Your instructions:
Copy the data below line for line, without changing anything.

────────────────

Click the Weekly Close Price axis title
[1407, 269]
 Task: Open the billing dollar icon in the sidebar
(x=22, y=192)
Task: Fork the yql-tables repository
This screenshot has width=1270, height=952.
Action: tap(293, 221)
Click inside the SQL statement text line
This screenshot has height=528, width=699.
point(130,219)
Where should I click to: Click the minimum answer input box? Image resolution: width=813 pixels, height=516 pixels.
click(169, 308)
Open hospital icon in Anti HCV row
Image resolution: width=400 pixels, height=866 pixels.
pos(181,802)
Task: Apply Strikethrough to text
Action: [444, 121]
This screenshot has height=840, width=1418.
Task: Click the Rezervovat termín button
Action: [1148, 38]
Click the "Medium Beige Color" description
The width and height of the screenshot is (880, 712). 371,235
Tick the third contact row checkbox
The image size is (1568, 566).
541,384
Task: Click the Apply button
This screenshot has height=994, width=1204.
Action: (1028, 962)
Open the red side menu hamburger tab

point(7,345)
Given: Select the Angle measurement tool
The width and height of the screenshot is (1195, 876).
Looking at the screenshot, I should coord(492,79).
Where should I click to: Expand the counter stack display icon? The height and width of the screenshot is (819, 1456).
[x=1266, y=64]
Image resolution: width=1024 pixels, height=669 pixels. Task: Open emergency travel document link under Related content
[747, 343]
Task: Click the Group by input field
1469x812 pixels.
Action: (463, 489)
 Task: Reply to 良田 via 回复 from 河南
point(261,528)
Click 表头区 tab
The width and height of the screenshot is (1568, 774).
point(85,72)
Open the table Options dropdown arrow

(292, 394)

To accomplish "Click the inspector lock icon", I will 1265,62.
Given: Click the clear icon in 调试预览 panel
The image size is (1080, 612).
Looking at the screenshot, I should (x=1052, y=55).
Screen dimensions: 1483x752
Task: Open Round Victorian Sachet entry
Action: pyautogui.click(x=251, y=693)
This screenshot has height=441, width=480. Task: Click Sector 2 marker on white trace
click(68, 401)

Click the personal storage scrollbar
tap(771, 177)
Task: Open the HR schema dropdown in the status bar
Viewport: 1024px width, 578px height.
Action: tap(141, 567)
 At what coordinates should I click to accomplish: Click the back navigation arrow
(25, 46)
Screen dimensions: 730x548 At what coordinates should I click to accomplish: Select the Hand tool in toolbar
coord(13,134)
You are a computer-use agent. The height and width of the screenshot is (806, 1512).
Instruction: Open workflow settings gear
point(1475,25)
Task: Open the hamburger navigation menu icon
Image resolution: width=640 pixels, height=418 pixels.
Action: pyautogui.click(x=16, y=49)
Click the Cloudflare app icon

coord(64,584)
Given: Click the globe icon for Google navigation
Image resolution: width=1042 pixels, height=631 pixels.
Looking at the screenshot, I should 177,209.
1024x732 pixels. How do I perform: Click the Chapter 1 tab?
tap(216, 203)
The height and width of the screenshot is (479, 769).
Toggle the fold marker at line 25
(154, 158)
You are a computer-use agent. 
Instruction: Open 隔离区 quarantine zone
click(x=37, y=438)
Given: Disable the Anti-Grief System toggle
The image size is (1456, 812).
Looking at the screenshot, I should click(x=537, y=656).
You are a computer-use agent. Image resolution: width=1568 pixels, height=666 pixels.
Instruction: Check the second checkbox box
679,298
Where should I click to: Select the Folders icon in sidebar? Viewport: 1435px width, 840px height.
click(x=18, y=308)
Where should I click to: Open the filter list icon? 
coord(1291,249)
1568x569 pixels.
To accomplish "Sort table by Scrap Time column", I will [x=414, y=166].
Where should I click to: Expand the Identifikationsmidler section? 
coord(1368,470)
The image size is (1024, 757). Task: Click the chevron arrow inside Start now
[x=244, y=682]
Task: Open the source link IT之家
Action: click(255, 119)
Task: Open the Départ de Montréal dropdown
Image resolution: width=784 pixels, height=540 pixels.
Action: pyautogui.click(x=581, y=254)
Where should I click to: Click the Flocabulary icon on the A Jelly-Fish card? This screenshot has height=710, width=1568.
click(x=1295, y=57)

────────────────

Answer:
Click the Weekly Close Price axis title
[1407, 269]
 Task: Open the billing dollar icon in the sidebar
(x=22, y=192)
Task: Fork the yql-tables repository
This screenshot has width=1270, height=952.
Action: tap(293, 221)
Click inside the SQL statement text line
This screenshot has height=528, width=699.
point(130,219)
Where should I click to: Click the minimum answer input box? Image resolution: width=813 pixels, height=516 pixels.
click(169, 308)
Open hospital icon in Anti HCV row
Image resolution: width=400 pixels, height=866 pixels.
pos(181,802)
Task: Apply Strikethrough to text
Action: [444, 121]
This screenshot has height=840, width=1418.
Task: Click the Rezervovat termín button
Action: [1148, 38]
Click the "Medium Beige Color" description
The width and height of the screenshot is (880, 712). 371,235
Tick the third contact row checkbox
The image size is (1568, 566).
541,384
Task: Click the Apply button
This screenshot has height=994, width=1204.
Action: (1028, 962)
Open the red side menu hamburger tab

point(7,345)
Given: Select the Angle measurement tool
The width and height of the screenshot is (1195, 876).
Looking at the screenshot, I should coord(492,79).
Where should I click to: Expand the counter stack display icon? The height and width of the screenshot is (819, 1456).
[x=1266, y=64]
Image resolution: width=1024 pixels, height=669 pixels. Task: Open emergency travel document link under Related content
[747, 343]
Task: Click the Group by input field
1469x812 pixels.
Action: (463, 489)
 Task: Reply to 良田 via 回复 from 河南
point(261,528)
Click 表头区 tab
The width and height of the screenshot is (1568, 774).
point(85,72)
Open the table Options dropdown arrow

(292, 394)

To accomplish "Click the inspector lock icon", I will 1265,62.
Given: Click the clear icon in 调试预览 panel
The image size is (1080, 612).
Looking at the screenshot, I should (x=1052, y=55).
Screen dimensions: 1483x752
Task: Open Round Victorian Sachet entry
Action: pyautogui.click(x=251, y=693)
This screenshot has height=441, width=480. Task: Click Sector 2 marker on white trace
click(68, 401)

Click the personal storage scrollbar
tap(771, 177)
Task: Open the HR schema dropdown in the status bar
Viewport: 1024px width, 578px height.
Action: tap(141, 567)
 At what coordinates should I click to accomplish: Click the back navigation arrow
(25, 46)
Screen dimensions: 730x548 At what coordinates should I click to accomplish: Select the Hand tool in toolbar
coord(13,134)
You are a computer-use agent. The height and width of the screenshot is (806, 1512).
Instruction: Open workflow settings gear
point(1475,25)
Task: Open the hamburger navigation menu icon
Image resolution: width=640 pixels, height=418 pixels.
Action: pyautogui.click(x=16, y=49)
Click the Cloudflare app icon

coord(64,584)
Given: Click the globe icon for Google navigation
Image resolution: width=1042 pixels, height=631 pixels.
Looking at the screenshot, I should 177,209.
1024x732 pixels. How do I perform: Click the Chapter 1 tab?
tap(216, 203)
The height and width of the screenshot is (479, 769).
Toggle the fold marker at line 25
(154, 158)
You are a computer-use agent. 
Instruction: Open 隔离区 quarantine zone
click(x=37, y=438)
Given: Disable the Anti-Grief System toggle
The image size is (1456, 812).
Looking at the screenshot, I should click(x=537, y=656).
You are a computer-use agent. Image resolution: width=1568 pixels, height=666 pixels.
Instruction: Check the second checkbox box
679,298
Where should I click to: Select the Folders icon in sidebar? Viewport: 1435px width, 840px height.
click(x=18, y=308)
Where should I click to: Open the filter list icon? 
coord(1291,249)
1568x569 pixels.
To accomplish "Sort table by Scrap Time column", I will [x=414, y=166].
Where should I click to: Expand the Identifikationsmidler section? 
coord(1368,470)
The image size is (1024, 757). Task: Click the chevron arrow inside Start now
[x=244, y=682]
Task: Open the source link IT之家
Action: click(255, 119)
Task: Open the Départ de Montréal dropdown
Image resolution: width=784 pixels, height=540 pixels.
Action: pyautogui.click(x=581, y=254)
Where should I click to: Click the Flocabulary icon on the A Jelly-Fish card? This screenshot has height=710, width=1568.
click(x=1295, y=57)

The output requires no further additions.